Quote word for word everything from the line that contains "Task: Bookmark page with the star icon" down to the line that contains "Looking at the screenshot, I should click(81, 394).", including both of those lines.

[Records for finding displayed items]
┌──

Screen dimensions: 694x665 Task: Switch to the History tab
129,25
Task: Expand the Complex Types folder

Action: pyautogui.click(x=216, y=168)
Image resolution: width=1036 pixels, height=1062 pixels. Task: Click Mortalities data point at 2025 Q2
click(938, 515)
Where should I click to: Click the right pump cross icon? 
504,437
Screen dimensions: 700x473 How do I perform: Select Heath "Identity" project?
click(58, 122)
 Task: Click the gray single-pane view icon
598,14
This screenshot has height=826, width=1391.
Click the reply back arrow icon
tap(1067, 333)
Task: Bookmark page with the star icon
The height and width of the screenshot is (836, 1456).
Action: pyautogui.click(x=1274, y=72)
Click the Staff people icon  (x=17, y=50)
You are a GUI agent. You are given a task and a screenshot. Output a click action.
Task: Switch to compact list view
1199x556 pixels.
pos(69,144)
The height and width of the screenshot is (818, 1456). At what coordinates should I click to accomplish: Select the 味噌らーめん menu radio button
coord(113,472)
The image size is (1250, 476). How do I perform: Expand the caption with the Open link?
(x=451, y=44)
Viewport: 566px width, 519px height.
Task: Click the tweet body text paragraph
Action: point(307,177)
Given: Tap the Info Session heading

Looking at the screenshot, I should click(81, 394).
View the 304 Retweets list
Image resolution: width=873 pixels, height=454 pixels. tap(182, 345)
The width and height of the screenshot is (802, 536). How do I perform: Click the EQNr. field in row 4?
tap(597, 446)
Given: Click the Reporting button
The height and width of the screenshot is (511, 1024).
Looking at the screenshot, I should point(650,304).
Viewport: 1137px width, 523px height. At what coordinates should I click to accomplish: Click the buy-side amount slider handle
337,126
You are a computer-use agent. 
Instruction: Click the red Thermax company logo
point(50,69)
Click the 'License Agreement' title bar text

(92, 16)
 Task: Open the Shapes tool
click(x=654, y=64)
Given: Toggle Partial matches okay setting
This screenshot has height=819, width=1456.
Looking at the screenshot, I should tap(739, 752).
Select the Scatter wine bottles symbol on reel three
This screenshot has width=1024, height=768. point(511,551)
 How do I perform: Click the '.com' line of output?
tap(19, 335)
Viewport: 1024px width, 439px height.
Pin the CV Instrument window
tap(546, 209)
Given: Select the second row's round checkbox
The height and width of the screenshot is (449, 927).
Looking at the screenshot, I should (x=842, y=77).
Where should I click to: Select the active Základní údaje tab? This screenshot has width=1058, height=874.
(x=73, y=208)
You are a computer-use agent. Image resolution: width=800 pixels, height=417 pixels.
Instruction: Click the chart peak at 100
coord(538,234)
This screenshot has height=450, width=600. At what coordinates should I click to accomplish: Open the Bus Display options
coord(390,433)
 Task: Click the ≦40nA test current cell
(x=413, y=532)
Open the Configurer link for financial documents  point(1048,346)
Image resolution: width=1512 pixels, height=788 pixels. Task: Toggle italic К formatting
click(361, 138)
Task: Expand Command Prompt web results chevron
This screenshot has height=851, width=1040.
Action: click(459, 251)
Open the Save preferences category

└──

EXERCISE RESPONSE:
Task: Bookmark page with the star icon
The height and width of the screenshot is (836, 1456).
Action: pyautogui.click(x=1274, y=72)
Click the Staff people icon  (x=17, y=50)
You are a GUI agent. You are given a task and a screenshot. Output a click action.
Task: Switch to compact list view
1199x556 pixels.
pos(69,144)
The height and width of the screenshot is (818, 1456). At what coordinates should I click to accomplish: Select the 味噌らーめん menu radio button
coord(113,472)
The image size is (1250, 476). How do I perform: Expand the caption with the Open link?
(x=451, y=44)
Viewport: 566px width, 519px height.
Task: Click the tweet body text paragraph
Action: point(307,177)
Given: Tap the Info Session heading

Looking at the screenshot, I should click(81, 394).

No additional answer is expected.